Ingrid Monson is Quincy Jones Professor of African American music at Harvard University.
She has served as Interim Dean of Arts and Humanities at Harvard and chair of the Department of Music. Monson is the author of Freedom Sounds: Civil Rights Call Out to Jazz and Africa (Oxford University Press, 2007), winner of the Woody Guthrie Award of the International Association for the Study of Popular Music; Saying Something: Jazz Improvisation and Interaction (Chicago: University of Chicago Press, 1996) winner of the Irving Lowens Book Award of the Society for American Music; and an edited a volume entitled the African Diaspora: A Musical Perspective (Garland/Routledge 2000).
Her article, “Hearing, Seeing, and Perceptual Agency” (Critical Inquiry 2008) explores the implications of work on cognition and perception for poststructural theoretical issues in the humanities.
She has been a Guggenheim Fellow (2009-10), a Marta Sutton Weeks Fellow at Stanford Humanities Center (2009-2010), a Walter Channing Cabot Fellow (2008), and a Radcliffe Institute fellow in 2012-2013.

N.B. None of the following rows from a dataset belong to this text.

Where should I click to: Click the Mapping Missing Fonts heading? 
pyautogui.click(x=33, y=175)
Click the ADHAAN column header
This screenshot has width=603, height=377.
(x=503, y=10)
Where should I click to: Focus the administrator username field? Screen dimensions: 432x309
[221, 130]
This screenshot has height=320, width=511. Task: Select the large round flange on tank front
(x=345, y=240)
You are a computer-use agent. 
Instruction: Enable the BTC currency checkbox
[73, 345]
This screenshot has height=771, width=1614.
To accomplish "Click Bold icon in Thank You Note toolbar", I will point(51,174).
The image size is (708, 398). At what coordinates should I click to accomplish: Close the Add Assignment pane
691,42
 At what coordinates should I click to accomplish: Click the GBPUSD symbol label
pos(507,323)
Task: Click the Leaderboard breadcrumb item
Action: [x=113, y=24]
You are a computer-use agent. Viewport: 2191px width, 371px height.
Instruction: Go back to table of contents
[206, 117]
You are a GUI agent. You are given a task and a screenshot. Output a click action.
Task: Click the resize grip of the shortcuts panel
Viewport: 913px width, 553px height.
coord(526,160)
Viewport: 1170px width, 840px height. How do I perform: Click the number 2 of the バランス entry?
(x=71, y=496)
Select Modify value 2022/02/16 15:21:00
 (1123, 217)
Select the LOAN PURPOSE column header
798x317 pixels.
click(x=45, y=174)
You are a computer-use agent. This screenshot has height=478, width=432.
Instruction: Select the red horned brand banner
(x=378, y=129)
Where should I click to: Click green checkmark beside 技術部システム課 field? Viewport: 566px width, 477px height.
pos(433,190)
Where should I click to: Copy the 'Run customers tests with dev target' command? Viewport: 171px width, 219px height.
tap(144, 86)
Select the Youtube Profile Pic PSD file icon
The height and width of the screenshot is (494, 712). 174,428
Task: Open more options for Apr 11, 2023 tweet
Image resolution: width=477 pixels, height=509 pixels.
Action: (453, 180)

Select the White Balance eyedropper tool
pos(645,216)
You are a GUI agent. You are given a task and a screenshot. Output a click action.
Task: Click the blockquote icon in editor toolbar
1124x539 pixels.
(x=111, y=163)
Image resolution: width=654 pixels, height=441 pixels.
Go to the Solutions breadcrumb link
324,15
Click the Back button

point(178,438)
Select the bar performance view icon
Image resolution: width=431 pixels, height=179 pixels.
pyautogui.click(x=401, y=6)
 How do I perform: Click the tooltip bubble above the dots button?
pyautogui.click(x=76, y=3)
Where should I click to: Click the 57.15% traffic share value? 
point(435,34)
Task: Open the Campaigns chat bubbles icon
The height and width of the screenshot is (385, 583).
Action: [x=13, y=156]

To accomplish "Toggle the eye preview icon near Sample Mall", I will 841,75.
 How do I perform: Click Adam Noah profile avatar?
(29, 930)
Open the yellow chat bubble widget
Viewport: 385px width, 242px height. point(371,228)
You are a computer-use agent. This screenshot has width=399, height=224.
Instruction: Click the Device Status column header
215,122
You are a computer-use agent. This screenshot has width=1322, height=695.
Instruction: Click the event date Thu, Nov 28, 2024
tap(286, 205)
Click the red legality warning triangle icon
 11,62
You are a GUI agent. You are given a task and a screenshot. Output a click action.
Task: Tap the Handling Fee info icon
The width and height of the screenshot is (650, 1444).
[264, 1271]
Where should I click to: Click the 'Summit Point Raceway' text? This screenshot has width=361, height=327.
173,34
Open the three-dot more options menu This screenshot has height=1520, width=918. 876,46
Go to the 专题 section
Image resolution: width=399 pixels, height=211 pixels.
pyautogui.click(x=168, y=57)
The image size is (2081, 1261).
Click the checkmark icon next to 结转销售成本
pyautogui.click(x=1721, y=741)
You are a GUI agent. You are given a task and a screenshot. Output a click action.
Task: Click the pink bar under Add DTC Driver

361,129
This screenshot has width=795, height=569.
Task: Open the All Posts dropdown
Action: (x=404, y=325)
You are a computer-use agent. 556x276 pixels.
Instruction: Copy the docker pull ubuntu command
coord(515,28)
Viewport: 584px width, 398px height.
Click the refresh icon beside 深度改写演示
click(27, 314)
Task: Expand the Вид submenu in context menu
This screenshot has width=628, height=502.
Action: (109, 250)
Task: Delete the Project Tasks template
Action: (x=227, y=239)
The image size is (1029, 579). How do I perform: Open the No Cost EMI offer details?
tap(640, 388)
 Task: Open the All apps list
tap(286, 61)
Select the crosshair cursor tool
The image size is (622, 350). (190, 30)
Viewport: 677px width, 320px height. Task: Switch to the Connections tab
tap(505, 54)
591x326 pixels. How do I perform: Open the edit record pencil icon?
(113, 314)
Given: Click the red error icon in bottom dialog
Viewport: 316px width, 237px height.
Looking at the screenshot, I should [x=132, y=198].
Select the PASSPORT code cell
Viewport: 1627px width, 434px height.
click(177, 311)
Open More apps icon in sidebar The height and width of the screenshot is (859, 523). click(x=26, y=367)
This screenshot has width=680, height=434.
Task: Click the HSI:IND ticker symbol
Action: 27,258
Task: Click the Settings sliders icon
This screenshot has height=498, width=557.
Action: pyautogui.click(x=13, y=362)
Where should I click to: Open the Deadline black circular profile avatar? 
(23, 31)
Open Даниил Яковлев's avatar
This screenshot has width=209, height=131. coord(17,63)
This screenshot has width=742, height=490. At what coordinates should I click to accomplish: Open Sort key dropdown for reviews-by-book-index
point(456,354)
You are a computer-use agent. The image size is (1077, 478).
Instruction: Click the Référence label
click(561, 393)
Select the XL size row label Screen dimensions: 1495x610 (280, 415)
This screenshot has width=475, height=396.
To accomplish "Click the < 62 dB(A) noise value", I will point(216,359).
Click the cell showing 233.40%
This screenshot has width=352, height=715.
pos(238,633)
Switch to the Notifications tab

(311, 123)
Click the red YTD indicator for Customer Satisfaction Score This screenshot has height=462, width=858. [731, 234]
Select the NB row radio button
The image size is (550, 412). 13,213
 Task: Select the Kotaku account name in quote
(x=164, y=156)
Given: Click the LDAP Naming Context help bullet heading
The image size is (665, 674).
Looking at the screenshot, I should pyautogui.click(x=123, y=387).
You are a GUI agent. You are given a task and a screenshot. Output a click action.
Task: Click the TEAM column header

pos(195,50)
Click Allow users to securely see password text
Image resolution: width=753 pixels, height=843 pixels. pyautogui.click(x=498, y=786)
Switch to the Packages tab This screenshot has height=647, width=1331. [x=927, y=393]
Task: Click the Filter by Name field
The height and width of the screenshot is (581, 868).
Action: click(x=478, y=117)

Her current project is, Kenedougou Visions, a book about Malian balafonist Neba Solo. Monson’s articles have appeared in Ethnomusicology, Critical Inquiry, Journal of the American Musicological Society, Black Music Research Journal, Women and Music, and several edited volumes. She began her career as a trumpet player. She also plays piano and Senufo balafon.